Electrospraying Fabrication

Hydrogels can be crosslinked by ionic gelation, such as those fabricated from naturally-derived alginate. Microfluidic methods to generate these alginate microgels are employed, as are electrospraying methods, in which liquid flows from a capillary nozzle through an electric field that results in disruption of the flow into droplets.31 While it is less commonly used than other techniques, electrospraying has been used to generate glucose-responsive21 and alginate-based microgels.35 Young et al. have used submerged electrospraying, in which the generation of droplets is conducted in an insulating fluid such as oil (as opposed to air), to generate polyvinyl alcohol (PVA) microgels as well.75

Polymers Commonly used for Microgels

Natural Polymers

Alginate

Alginate is a natural anionic polysaccharide derived from brown seaweed. It is a linear, random copolymer of 1,4-linked β-d-mannuronic acid and α-l-guluronic acid residues that are arranged in a block pattern.69 Divalent cations such as Ca2+ are able to induce a mild, ionic gelation of alginate strands into a hydrogel material. Kim et al. developed alginate microgels carrying both live cells and protein growth factors.35 Arginine–glycine–aspartic acid (RGD), a cell-adhesive peptide motif, was incorporated into the alginate; outgrowth endothelial cells (OECs), vascular endothelial growth factor (VEGF), and hepatocyte growth factor (HGF) were also added. Release of fluorescently labeled protein in vitro showed nearly complete cumulative release after a period of 10 days. An ex vivo aorta sprouting assay showed significantly increased sprouting of vasculature for OECs encapsulated within microgels as compared to OECs alone. In vivo results from a rat hind limb ischemia model indicated significantly improved blood flow and reperfusion in the damaged limb.

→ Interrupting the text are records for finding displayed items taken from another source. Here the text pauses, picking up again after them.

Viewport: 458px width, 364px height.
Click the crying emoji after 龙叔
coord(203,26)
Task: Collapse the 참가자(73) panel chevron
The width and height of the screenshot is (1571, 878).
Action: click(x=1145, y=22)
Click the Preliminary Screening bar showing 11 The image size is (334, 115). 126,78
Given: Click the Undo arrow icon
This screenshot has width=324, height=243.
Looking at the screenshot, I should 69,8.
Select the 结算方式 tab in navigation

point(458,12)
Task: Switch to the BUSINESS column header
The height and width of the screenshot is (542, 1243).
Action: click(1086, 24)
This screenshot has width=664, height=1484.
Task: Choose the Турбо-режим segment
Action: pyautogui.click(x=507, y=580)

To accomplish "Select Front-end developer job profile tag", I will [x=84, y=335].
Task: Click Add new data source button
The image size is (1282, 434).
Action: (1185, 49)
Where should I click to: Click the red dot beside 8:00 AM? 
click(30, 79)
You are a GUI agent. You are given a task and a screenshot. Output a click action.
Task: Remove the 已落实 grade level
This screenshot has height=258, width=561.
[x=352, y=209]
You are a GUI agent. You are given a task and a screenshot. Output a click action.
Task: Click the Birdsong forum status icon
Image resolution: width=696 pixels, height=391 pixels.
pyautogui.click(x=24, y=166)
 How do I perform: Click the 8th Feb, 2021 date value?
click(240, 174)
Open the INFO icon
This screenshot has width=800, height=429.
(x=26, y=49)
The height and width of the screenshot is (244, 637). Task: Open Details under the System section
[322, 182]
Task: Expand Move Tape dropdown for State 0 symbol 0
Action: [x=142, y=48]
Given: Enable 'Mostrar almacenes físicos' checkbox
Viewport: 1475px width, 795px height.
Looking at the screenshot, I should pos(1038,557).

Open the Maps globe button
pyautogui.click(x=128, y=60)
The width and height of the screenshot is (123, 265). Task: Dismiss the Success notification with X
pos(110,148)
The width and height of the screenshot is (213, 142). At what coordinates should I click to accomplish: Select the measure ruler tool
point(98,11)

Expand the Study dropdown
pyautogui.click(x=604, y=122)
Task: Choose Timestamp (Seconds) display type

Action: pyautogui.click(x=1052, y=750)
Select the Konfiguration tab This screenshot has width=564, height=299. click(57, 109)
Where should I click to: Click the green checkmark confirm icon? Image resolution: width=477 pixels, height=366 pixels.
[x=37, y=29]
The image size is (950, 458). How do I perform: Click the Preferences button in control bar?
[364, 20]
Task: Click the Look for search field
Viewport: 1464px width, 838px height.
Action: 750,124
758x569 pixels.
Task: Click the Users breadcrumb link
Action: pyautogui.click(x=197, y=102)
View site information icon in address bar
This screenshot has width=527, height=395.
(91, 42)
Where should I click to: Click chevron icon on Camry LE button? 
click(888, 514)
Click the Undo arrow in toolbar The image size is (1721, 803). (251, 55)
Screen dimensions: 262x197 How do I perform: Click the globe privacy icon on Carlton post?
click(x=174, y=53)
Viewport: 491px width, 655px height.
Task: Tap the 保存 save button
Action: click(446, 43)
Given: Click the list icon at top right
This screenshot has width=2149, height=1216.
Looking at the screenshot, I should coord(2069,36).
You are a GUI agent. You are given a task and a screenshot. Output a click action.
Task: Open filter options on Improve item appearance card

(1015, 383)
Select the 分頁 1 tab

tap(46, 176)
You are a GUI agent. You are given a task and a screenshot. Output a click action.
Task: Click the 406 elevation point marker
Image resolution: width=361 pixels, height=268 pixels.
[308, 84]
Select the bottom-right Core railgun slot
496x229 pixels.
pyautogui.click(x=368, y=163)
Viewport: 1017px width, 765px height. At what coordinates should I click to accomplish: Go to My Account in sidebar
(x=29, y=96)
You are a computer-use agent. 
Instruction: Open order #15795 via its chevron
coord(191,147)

A microfluidic-based synthesis method was employed by Utech et al. to produce alginate microgels with a tight monodispersity and structural homogeneity.65 Calcium-EDTA chelated complexes were mixed with alginate in a microfluidic chamber; after droplet formation, crosslinking was induced by introduction of acetic acid, releasing the calcium ions. RGD-functionalized alginate was used to encapsulate mesenchymal stem cells (MSCs) with this process, with cell viability (70%) observed out through 2 weeks. Cells, as well as proteins, can thus conceivably be loaded in this manner.

Alginate-based microfibers with variable chemical composition and complex structure and morphology were reported by Kang et al.34 A fiber-spinning method based on a microfluidic device, driven by computer-controlled pneumatic valves, that deposited the microfiber onto a rotating spool was employed. Triple-helix microfiber structures could be generated via this spool rotation, and nanoporous structures within a fiber could be generated by a process of salt dissolution. These microfibers were used to encapsulate rat hepatocytes and fibroblasts, with co-encapsulation of both cell lines resulting in mutually-improved cell viability over 5 days. These highly tunable microfibers could feasibly be used to carry both live cells and proteins.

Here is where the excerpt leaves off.